Answer

**step1** Understanding the problem

The problem asks us to find the determinant of the inverse of a square matrix A, which is denoted as $$ \left|A^{-1}\right| $$. We are provided with the information that A is a non-singular square matrix, and its determinant, $$ \vert A\vert $$, is equal to 10.

**step2** Recalling the property of determinants for inverse matrices

In the study of matrices and determinants, there is a fundamental property that connects the determinant of a non-singular square matrix to the determinant of its inverse. This property states that the determinant of the inverse of a matrix is the reciprocal of the determinant of the original matrix.
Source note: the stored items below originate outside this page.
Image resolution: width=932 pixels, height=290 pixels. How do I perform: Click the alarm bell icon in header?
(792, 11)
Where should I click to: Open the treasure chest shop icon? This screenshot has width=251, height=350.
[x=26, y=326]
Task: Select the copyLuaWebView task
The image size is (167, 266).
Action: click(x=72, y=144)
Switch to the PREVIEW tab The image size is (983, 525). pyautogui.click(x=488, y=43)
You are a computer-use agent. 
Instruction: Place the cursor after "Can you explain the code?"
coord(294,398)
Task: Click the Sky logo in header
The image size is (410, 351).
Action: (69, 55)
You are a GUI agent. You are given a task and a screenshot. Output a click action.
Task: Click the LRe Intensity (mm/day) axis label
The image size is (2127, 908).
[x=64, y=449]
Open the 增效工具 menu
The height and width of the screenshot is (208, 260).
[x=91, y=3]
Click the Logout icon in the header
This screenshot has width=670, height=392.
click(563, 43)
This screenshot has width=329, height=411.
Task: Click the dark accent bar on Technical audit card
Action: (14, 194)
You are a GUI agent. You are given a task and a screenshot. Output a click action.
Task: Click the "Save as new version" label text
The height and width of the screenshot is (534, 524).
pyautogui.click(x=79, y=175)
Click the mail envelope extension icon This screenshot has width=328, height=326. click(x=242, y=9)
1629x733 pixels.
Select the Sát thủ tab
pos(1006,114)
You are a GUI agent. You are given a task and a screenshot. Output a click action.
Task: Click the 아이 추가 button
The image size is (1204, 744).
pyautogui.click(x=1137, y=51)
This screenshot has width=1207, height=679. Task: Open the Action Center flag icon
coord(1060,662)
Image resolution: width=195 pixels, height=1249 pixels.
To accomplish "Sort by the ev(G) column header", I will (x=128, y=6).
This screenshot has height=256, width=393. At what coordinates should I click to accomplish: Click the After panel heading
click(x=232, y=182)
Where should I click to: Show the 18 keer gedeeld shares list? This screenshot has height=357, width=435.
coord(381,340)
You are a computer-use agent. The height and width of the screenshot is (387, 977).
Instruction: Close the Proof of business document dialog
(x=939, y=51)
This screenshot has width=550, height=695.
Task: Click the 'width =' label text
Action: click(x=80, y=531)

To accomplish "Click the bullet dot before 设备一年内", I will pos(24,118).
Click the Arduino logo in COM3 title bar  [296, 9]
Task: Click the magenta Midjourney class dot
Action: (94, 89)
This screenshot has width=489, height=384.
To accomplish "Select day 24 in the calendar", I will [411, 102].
**step3** Applying the property

Based on the property mentioned in the previous step, we can write the mathematical relationship as follows:
$$ \left|A^{-1}\right| = \frac{1}{\vert A\vert} $$

**step4** Substituting the given value

We are given the value of the determinant of matrix A, which is $$ \vert A\vert = 10 $$. Now, we substitute this given value into the formula from the previous step:
$$ \left|A^{-1}\right| = \frac{1}{10} $$

**step5** Stating the final answer

Therefore, the determinant of the inverse of matrix A, $$ \left|A^{-1}\right| $$, is $$ \frac{1}{10} $$.